Would you go through the records below and copy each line with the string "agent"?

■ **SOURCE INFORMATION**:

★ ★ ★ ★

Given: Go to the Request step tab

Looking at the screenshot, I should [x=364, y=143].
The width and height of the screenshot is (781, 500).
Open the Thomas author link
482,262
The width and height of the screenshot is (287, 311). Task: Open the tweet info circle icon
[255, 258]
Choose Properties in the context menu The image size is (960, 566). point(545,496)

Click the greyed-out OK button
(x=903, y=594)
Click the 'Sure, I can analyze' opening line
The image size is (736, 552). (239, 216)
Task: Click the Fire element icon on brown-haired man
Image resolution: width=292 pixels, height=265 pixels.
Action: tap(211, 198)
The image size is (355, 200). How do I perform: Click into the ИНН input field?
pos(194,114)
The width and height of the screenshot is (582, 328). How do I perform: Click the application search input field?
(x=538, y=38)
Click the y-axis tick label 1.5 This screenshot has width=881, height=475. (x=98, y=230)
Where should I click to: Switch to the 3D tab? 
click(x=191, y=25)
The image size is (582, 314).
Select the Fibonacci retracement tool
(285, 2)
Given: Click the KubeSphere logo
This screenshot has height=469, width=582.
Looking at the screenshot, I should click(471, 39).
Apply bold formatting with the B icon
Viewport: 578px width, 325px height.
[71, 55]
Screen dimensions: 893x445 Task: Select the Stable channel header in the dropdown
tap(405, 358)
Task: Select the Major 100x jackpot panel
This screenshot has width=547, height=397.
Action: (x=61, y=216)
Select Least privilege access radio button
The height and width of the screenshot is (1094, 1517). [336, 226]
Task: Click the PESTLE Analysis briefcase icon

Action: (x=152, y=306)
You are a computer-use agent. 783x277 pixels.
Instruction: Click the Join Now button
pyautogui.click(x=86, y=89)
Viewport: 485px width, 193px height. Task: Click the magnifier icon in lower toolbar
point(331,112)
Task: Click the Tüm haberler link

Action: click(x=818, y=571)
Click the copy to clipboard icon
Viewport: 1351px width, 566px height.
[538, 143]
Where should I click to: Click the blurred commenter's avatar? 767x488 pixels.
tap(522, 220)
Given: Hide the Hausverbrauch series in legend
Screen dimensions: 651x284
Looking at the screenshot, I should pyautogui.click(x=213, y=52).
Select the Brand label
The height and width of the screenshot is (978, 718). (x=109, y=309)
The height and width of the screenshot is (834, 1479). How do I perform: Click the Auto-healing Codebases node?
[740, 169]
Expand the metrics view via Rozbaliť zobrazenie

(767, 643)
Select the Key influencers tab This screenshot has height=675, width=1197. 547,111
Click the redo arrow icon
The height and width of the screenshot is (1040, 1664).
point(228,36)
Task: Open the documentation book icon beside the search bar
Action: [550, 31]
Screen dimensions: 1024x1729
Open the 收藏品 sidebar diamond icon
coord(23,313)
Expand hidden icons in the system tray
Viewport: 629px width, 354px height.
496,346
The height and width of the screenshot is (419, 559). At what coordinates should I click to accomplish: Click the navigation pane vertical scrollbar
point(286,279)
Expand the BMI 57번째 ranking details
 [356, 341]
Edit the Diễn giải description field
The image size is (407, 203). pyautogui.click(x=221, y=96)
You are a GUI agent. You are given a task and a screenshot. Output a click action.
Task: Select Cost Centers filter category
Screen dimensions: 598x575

★ ★ ★ ★

■ **YOUR SOLUTION**:
You are a computer-use agent. 783x277 pixels.
You are a GUI agent. You are given a task and a screenshot. Output a click action.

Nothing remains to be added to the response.